**TASK INSTRUCTIONS**. Provide the number of lines in the entries below containing "will", with no further words.

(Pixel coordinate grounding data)

- Opening Delimiter -

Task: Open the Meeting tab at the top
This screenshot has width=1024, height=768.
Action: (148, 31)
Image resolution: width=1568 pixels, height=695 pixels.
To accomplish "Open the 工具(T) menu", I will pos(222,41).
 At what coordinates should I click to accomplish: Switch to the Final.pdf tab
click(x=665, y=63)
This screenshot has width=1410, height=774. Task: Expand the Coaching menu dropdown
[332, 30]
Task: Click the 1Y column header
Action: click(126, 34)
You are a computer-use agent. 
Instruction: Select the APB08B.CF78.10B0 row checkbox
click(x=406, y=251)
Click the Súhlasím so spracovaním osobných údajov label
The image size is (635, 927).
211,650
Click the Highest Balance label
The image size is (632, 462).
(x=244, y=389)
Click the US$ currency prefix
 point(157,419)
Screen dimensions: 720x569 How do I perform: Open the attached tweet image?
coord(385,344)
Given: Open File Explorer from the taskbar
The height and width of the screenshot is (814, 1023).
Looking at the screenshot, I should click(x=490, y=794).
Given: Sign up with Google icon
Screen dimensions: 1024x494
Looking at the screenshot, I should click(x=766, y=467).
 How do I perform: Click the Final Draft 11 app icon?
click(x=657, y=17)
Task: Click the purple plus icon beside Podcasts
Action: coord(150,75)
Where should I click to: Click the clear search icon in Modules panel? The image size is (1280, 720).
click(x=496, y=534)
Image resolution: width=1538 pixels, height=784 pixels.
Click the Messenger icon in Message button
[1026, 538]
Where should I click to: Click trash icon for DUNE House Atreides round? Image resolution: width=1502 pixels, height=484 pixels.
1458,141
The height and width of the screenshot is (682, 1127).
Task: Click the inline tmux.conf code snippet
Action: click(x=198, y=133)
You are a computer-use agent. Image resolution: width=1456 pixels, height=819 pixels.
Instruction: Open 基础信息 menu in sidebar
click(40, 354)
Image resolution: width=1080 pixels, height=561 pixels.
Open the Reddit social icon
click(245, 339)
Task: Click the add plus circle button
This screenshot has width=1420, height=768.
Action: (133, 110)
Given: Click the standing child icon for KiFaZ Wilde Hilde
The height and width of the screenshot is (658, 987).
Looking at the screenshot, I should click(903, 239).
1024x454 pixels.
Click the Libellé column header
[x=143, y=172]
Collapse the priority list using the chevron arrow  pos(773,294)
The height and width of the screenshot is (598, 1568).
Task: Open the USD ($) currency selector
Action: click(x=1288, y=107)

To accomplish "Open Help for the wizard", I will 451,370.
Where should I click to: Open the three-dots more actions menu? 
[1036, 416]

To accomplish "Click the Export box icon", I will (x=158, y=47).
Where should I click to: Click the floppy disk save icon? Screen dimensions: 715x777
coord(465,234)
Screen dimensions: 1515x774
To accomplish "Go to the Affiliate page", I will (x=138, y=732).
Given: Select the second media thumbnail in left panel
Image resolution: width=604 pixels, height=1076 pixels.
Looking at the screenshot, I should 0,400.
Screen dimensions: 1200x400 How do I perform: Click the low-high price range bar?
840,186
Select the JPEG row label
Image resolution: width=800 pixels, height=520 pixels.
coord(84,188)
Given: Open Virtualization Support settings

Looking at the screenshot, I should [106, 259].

- Closing Delimiter -

**YOUR RESPONSE**. 4